■ Dataset extract:
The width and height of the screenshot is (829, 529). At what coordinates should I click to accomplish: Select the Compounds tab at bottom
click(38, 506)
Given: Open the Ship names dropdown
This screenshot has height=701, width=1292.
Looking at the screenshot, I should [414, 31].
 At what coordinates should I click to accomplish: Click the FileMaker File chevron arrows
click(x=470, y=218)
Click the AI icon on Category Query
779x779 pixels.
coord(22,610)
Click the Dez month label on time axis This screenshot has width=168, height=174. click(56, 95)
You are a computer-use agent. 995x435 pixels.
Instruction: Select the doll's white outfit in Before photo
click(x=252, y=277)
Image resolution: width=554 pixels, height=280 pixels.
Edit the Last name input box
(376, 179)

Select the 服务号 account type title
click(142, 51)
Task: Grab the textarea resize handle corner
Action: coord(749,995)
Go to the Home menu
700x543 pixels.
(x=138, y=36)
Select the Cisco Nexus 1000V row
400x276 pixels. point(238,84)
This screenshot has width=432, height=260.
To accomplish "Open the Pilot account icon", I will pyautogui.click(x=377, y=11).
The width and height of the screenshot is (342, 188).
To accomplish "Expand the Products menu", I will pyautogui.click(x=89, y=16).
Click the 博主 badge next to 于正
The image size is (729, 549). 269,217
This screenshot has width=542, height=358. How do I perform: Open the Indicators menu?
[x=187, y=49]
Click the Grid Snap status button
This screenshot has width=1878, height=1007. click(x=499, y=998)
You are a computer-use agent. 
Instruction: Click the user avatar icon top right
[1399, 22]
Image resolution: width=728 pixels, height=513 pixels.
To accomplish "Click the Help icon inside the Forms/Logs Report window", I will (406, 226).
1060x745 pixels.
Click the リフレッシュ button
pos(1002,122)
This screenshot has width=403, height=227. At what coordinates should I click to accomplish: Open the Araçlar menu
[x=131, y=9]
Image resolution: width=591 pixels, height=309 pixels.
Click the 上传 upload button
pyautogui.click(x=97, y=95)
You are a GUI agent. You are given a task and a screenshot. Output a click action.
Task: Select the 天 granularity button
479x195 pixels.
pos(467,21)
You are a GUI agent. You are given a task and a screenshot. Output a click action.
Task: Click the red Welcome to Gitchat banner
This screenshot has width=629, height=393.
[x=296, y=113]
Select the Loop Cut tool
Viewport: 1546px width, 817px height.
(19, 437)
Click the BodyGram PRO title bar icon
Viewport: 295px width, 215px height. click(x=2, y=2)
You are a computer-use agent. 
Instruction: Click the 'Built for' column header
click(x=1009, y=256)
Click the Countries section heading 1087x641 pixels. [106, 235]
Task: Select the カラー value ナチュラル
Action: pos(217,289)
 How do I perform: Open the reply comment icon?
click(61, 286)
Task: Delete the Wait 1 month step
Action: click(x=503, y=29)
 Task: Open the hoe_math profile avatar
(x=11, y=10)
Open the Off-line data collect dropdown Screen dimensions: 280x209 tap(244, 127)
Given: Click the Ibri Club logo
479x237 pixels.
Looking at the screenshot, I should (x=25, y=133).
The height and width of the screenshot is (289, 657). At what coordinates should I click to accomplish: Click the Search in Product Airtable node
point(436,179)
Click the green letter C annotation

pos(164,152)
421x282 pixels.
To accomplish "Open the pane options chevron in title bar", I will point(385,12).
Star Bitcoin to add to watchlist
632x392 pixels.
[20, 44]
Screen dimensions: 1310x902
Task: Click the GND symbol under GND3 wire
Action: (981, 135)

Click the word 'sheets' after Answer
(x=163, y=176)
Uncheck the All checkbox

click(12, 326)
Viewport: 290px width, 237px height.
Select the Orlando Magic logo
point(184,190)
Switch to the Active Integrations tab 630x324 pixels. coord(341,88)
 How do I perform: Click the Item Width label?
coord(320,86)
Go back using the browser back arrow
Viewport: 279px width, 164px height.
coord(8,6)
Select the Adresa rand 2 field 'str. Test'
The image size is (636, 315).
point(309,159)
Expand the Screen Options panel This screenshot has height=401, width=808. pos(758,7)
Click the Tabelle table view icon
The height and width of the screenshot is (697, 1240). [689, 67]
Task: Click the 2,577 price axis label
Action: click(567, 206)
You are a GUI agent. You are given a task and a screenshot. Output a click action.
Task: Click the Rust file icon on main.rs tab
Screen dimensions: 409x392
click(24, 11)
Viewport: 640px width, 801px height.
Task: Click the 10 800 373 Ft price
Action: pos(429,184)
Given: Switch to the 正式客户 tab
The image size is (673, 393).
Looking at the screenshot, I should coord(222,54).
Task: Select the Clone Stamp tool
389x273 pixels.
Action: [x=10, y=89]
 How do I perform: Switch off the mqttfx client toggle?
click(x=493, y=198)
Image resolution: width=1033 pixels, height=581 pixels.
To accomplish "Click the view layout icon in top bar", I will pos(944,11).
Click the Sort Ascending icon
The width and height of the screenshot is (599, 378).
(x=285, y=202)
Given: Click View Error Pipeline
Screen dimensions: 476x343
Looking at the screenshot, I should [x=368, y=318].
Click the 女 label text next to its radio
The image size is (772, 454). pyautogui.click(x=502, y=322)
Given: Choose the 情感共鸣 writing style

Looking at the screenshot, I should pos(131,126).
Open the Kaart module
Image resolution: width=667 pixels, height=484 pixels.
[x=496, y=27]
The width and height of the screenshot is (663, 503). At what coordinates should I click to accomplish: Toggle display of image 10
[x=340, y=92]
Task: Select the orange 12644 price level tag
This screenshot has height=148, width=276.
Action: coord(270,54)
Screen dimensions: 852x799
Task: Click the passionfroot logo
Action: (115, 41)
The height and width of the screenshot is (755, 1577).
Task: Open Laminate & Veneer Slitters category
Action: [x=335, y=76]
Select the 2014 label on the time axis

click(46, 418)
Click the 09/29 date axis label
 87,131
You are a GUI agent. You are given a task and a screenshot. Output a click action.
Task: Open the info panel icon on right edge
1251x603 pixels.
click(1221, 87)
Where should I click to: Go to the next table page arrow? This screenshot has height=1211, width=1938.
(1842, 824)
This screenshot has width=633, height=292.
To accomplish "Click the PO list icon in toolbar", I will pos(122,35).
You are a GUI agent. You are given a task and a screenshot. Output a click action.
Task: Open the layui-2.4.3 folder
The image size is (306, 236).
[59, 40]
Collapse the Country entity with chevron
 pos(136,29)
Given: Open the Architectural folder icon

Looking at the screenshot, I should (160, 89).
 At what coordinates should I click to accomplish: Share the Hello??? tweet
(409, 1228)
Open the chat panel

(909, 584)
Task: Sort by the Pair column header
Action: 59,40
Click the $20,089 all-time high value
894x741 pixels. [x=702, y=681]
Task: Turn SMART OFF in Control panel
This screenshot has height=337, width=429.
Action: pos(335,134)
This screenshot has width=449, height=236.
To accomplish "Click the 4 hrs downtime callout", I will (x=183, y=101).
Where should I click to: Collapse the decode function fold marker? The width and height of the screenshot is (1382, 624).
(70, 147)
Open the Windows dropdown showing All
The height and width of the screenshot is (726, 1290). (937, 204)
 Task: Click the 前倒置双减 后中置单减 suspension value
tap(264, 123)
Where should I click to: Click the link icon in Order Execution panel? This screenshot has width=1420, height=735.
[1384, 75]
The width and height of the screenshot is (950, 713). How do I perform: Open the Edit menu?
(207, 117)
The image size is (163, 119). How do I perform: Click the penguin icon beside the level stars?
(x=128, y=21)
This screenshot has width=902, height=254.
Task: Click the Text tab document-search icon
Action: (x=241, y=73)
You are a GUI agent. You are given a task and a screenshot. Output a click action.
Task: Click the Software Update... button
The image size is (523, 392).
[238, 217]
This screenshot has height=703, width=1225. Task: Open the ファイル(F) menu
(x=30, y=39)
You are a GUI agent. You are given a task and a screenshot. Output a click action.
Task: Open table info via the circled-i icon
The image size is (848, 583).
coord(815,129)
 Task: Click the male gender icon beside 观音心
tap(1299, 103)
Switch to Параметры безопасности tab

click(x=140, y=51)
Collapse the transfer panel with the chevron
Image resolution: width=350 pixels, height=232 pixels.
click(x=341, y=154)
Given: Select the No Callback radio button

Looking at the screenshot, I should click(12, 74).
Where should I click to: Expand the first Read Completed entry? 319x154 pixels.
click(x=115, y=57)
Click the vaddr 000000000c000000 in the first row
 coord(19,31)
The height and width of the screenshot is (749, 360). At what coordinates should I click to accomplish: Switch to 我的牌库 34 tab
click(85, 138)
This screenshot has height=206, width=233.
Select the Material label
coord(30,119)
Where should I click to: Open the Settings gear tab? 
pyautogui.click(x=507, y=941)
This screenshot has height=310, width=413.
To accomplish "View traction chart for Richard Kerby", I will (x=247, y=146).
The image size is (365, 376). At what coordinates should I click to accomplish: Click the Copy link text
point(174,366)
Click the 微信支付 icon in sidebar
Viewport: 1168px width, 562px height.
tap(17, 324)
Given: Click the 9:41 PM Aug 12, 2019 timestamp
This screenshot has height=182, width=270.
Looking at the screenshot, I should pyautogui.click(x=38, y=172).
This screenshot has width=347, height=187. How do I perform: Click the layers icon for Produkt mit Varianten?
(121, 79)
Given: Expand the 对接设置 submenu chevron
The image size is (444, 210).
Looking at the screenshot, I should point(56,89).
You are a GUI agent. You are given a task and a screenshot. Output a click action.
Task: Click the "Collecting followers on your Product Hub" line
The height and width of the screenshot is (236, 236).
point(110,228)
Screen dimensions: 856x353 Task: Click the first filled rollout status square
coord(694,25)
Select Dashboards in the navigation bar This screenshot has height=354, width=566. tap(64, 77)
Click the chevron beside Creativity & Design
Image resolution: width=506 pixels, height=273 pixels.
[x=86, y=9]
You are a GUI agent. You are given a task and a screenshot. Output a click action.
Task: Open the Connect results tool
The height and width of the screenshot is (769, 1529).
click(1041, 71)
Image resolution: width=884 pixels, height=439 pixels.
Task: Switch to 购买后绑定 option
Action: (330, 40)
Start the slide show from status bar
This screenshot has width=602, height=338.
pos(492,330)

■ What the exercise asks: Repeat exactly the lines of the listing from its first line through the line that holds "Task: Click the red Welcome to Gitchat banner". Nothing else should appear.

■ Exercise response:
The width and height of the screenshot is (829, 529). At what coordinates should I click to accomplish: Select the Compounds tab at bottom
click(38, 506)
Given: Open the Ship names dropdown
This screenshot has height=701, width=1292.
Looking at the screenshot, I should [414, 31].
 At what coordinates should I click to accomplish: Click the FileMaker File chevron arrows
click(x=470, y=218)
Click the AI icon on Category Query
779x779 pixels.
coord(22,610)
Click the Dez month label on time axis This screenshot has width=168, height=174. click(56, 95)
You are a computer-use agent. 995x435 pixels.
Instruction: Select the doll's white outfit in Before photo
click(x=252, y=277)
Image resolution: width=554 pixels, height=280 pixels.
Edit the Last name input box
(376, 179)

Select the 服务号 account type title
click(142, 51)
Task: Grab the textarea resize handle corner
Action: coord(749,995)
Go to the Home menu
700x543 pixels.
(x=138, y=36)
Select the Cisco Nexus 1000V row
400x276 pixels. point(238,84)
This screenshot has width=432, height=260.
To accomplish "Open the Pilot account icon", I will pyautogui.click(x=377, y=11).
The width and height of the screenshot is (342, 188).
To accomplish "Expand the Products menu", I will pyautogui.click(x=89, y=16).
Click the 博主 badge next to 于正
The image size is (729, 549). 269,217
This screenshot has width=542, height=358. How do I perform: Open the Indicators menu?
[x=187, y=49]
Click the Grid Snap status button
This screenshot has width=1878, height=1007. click(x=499, y=998)
You are a computer-use agent. 
Instruction: Click the user avatar icon top right
[1399, 22]
Image resolution: width=728 pixels, height=513 pixels.
To accomplish "Click the Help icon inside the Forms/Logs Report window", I will (406, 226).
1060x745 pixels.
Click the リフレッシュ button
pos(1002,122)
This screenshot has width=403, height=227. At what coordinates should I click to accomplish: Open the Araçlar menu
[x=131, y=9]
Image resolution: width=591 pixels, height=309 pixels.
Click the 上传 upload button
pyautogui.click(x=97, y=95)
You are a GUI agent. You are given a task and a screenshot. Output a click action.
Task: Select the 天 granularity button
479x195 pixels.
pos(467,21)
You are a GUI agent. You are given a task and a screenshot. Output a click action.
Task: Click the red Welcome to Gitchat banner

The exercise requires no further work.